Even in the midst of an impeachment inquiry, President Trump’s decision to pull U.S. troops from northern Syria, enabling a Turkish offensive against Kurdish fighters, has prompted howls of protest — including from prominent Republicans who otherwise can barely bring themselves to utter a critical word.
The critics have a point. There are good reasons to wring one’s hands, but there is also a cogent “America First” argument to be made in favor of withdrawal — even if declaring policy with a surprise tweet isn’t the way to go about it. There is a third way to look at it, as well: The cynic’s view of how America often conducts foreign policy.
So overall, which viewpoint has the most merit? Let’s go with the cynical one.
The hand-wringers’ list of worries is well documented, and it was summed up by conservative columnist Bret Stephens in the New York Times. The first concern is the moral cost of abandoning an ally: Allowing Turkey to invade leaves the Kurds, who did America’s dirty work fighting the Islamic State in Iraq and Syria, to face a vastly superior force alone.
But the move also damages Washington’s reputation as an ally; gives the Islamic State a chance to regroup; encourages Iran and Russia (which, a New York Times investigation shows, is bombing hospitals in Syria); and it gives Turkey’s increasingly authoritarian president, Recep Tayyip Erdogan, a chance to strengthen his hand domestically. Also: It may increase the possibility of a conflict between Iran and Israel.
Evangelical Christian leaders, who normally are big Trump backers, also are upset. Pat Robertson declared that Trump risks “losing the mandate of heaven” by abandoning the Kurds. Wow.
(For an explanation of the long-running conflict between the Turkish government and Kurdish groups, check out this Council on Foreign Relations primer.)
A lot of the criticism is accurate, and it is likely to be reflected in an overwhelming, bipartisan effort in Congress to impose sanctions on Turkey for its military action. It comes at a time of political peril for Trump. Even if the Lindsey Grahams of this world won’t criticize him over the Ukraine scandal, this will fuel their private doubts about Trump’s temperament and leadership.
Trump doesn’t appear to care. Pulling back in Syria is popular with the part of his base that loves the “America First” message, and it allows Trump to portray himself as someone willing to make tough decisions.
U.S. policy on Syria has been a muddle throughout the eight-year civil war. The United States either didn’t have much of a chance to influence events there, or didn’t care enough to try. In addition to hunting Islamic State figures, U.S. forces have been making a difference around the margins — balancing the Iranians and Russians and keeping the Turks and Kurds apart — not pushing events toward a solution. Without a solution, it’s easy to see American troops doing much the same thing in Syria for a long time to come — precisely the kind of deployment Trump wants to end. You could cast Trump’s pullback as what happens when a superpower gets tired. It reduces commitments. People get hurt. This time, it’s the Kurds.
But if America is rethinking its role, it would best move slowly and only after making sure everyone knew where Washington’s new boundaries were. That didn’t happen.
Plus, if the president truly believes that “going into the Middle East is one of the worst decisions ever made in the history of our country,” why, exactly, are more troops heading to the region? The Pentagon announced Friday it is sending additional forces to Saudi Arabia, bringing to 3,000 the number dispatched since an attack on Saudi oil facilities last month.
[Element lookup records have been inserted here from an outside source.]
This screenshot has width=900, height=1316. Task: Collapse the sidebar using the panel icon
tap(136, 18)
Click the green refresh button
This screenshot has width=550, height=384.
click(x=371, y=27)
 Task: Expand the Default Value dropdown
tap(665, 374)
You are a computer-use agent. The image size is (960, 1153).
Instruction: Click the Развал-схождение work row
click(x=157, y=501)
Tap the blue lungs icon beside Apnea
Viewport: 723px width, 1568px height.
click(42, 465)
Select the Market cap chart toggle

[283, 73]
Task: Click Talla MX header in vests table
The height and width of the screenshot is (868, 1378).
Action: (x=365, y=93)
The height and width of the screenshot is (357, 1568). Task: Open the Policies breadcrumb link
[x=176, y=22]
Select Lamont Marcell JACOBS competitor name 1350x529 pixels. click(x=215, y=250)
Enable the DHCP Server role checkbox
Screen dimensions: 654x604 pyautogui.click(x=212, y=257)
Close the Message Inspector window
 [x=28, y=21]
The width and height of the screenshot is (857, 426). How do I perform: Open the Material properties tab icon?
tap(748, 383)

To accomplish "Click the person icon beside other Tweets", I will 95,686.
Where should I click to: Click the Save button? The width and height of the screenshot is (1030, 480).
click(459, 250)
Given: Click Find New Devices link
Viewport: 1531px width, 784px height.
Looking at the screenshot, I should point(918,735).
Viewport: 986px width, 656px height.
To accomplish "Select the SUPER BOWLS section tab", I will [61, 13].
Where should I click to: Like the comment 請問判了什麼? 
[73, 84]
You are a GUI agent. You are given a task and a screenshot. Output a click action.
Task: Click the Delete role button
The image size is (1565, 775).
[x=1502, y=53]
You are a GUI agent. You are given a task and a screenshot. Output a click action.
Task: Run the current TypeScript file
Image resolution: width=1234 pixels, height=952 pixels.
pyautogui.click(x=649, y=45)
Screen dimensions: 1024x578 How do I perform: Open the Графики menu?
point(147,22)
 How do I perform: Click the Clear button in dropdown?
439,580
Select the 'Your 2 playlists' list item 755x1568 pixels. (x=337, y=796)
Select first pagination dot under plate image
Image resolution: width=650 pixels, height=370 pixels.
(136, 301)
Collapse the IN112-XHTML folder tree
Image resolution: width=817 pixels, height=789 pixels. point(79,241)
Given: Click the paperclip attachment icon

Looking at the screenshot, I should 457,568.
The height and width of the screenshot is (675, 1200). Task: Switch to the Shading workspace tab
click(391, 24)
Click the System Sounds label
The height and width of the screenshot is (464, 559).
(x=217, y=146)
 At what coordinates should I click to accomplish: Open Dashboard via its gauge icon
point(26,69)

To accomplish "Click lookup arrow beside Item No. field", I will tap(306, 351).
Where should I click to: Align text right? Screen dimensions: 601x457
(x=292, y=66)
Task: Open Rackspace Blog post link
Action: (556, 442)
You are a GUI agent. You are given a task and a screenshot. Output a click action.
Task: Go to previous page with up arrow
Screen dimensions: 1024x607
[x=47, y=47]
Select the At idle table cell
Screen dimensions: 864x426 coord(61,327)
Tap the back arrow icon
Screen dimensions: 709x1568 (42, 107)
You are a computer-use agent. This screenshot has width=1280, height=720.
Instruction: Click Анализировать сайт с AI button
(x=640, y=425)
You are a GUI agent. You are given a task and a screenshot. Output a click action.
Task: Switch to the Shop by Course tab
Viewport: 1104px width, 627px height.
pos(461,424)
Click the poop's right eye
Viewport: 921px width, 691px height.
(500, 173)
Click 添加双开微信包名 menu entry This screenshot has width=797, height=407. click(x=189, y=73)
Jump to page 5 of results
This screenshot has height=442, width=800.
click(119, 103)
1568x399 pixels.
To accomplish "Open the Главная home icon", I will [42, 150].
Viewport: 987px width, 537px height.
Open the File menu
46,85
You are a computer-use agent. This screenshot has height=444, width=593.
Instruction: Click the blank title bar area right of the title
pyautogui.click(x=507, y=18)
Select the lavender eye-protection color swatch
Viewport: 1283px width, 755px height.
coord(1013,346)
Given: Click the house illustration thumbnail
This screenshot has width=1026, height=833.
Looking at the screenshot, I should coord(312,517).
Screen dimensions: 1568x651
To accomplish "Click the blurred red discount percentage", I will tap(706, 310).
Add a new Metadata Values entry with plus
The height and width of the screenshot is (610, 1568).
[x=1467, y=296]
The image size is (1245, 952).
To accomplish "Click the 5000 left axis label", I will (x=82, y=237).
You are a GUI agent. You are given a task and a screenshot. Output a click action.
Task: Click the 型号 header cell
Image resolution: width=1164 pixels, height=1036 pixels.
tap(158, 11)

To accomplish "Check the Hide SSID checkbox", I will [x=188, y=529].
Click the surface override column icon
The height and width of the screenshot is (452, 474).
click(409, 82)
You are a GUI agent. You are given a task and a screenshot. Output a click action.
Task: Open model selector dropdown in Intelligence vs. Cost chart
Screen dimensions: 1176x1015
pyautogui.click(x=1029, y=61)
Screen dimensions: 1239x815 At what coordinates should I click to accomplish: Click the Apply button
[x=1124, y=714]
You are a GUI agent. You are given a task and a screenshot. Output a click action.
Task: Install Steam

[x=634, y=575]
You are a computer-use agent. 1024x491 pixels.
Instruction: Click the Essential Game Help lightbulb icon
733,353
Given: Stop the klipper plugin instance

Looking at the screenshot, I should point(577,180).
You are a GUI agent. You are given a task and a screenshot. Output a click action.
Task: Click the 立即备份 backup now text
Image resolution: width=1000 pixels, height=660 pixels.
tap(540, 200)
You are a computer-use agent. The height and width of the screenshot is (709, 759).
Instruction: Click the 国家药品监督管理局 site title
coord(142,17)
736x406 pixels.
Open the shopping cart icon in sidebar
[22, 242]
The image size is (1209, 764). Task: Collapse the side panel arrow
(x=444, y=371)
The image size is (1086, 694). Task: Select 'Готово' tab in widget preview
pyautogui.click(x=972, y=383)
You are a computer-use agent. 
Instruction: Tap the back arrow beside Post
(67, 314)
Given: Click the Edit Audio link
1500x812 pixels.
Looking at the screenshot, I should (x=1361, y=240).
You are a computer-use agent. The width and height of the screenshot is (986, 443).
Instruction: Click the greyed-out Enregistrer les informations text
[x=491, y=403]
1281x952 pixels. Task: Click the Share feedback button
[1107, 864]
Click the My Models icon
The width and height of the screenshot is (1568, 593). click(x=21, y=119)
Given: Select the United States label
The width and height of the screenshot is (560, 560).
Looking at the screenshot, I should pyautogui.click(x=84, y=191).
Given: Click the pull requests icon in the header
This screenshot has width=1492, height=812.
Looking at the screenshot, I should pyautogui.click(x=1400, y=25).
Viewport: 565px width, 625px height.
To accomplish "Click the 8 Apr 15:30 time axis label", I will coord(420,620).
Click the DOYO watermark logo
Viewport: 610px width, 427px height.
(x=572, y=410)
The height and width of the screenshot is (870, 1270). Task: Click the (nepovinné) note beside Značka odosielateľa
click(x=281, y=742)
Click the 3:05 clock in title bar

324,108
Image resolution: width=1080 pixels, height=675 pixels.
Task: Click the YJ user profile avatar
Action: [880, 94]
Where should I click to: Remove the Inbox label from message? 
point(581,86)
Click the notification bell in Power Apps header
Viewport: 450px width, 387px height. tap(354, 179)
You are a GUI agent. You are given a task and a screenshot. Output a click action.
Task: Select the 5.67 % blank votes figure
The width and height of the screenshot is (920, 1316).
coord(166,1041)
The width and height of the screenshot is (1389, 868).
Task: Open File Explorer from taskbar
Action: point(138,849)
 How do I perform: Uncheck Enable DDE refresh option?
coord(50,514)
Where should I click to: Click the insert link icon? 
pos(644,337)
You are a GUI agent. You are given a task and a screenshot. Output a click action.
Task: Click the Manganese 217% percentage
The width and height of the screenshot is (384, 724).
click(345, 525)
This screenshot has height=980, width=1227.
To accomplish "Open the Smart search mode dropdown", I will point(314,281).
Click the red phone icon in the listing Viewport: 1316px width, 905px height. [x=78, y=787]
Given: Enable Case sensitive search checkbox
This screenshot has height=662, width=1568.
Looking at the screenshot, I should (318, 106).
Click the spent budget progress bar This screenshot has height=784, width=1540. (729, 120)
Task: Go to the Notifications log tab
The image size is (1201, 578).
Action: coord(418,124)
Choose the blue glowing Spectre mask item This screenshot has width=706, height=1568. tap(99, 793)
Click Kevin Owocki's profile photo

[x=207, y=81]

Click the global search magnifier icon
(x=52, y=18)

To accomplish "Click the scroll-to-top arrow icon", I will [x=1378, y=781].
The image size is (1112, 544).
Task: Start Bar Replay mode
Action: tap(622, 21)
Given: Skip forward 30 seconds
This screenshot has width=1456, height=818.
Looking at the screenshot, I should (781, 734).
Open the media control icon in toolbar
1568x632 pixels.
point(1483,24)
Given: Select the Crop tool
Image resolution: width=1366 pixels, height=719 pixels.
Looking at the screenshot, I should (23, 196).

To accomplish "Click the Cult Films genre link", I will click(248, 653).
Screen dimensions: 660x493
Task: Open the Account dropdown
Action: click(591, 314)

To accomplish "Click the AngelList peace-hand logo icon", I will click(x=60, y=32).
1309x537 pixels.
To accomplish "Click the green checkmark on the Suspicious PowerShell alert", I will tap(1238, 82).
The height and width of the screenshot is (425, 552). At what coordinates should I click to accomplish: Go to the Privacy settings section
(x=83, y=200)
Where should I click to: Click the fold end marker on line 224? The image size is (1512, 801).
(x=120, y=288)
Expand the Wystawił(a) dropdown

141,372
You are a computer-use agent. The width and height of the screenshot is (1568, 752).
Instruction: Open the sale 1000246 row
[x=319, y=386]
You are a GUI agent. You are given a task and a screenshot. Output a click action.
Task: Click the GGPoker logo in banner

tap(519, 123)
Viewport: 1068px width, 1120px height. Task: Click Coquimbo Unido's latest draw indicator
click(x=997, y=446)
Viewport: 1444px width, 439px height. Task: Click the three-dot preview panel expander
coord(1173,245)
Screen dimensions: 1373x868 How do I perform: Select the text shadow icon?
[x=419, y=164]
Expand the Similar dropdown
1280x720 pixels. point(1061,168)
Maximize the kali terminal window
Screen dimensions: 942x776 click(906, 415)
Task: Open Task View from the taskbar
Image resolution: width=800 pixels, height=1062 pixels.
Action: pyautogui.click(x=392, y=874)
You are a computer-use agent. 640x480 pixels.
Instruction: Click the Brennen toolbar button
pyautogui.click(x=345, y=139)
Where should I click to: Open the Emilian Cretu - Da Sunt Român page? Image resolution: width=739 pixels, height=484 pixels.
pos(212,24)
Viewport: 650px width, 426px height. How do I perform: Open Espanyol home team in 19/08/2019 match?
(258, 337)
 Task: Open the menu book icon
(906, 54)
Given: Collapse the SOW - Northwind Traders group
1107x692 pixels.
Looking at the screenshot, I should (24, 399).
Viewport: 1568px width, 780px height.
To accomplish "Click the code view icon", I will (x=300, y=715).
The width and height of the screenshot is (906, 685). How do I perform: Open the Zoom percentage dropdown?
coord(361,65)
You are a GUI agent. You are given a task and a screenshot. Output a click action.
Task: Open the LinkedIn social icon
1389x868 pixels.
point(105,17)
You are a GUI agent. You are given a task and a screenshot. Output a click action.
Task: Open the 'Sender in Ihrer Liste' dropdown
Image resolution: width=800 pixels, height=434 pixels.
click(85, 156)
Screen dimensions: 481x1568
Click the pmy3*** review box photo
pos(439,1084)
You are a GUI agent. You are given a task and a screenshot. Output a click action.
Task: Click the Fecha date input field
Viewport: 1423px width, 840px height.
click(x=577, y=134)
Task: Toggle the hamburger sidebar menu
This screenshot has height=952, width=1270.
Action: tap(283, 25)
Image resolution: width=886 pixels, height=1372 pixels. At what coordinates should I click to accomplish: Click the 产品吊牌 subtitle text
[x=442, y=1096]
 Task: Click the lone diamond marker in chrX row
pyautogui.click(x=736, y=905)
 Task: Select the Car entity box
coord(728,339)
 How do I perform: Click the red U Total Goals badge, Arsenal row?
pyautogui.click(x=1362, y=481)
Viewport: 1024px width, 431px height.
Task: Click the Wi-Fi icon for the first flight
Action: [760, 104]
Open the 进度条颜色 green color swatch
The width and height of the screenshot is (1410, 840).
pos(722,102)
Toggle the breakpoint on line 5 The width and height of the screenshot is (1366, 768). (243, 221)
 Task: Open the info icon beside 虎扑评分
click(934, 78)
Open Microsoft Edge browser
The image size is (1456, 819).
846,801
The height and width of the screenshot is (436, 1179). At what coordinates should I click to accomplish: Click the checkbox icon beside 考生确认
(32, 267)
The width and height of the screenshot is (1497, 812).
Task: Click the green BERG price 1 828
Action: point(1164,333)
Overall, Defense Secretary Mark Esper said 14,000 U.S. troops had been added to the region since May, according to Politico.
Policy toward both Syria and Saudi Arabia is in part about confronting Iran. But let’s give the cynics their due. The United States cares more about Saudi Arabia, which has a lot of oil, than Syria, which has much less. That calculation is even more true for Trump. The Saudis know how to flatter him, and — despite the objections of Congress — they’ve made him complicit in their humanitarian catastrophe in Yemen. In turn, Trump has shielded them from fallout in the death and dismemberment of dissident Jamal Khashoggi.
Everyone knows this isn’t the first time the United States encouraged the Kurds, and then stood by and watched them die. It happened at the end of the first Gulf War in 1991, as well. So why did they trust the Americans this time? Because, says Steven A. Cook, a senior fellow at the Council on Foreign Relations, the Kurds have little choice: “The United States is powerful and can afford to be duplicitous, whereas the Kurds are weak and are thus forced to be credulous.”
Trump’s decision could — probably will — harm U.S. interests. On Sunday, the Kurds cut a deal with the Syrian government, which is propped up by Iran and Russia.
This may also prove to be one more example of the kind of calculation the United States often makes. And what might most distinguish it is not the withdrawal itself, but the typically shambolic way a president impressed by his own “great and unmatched wisdom” went about it.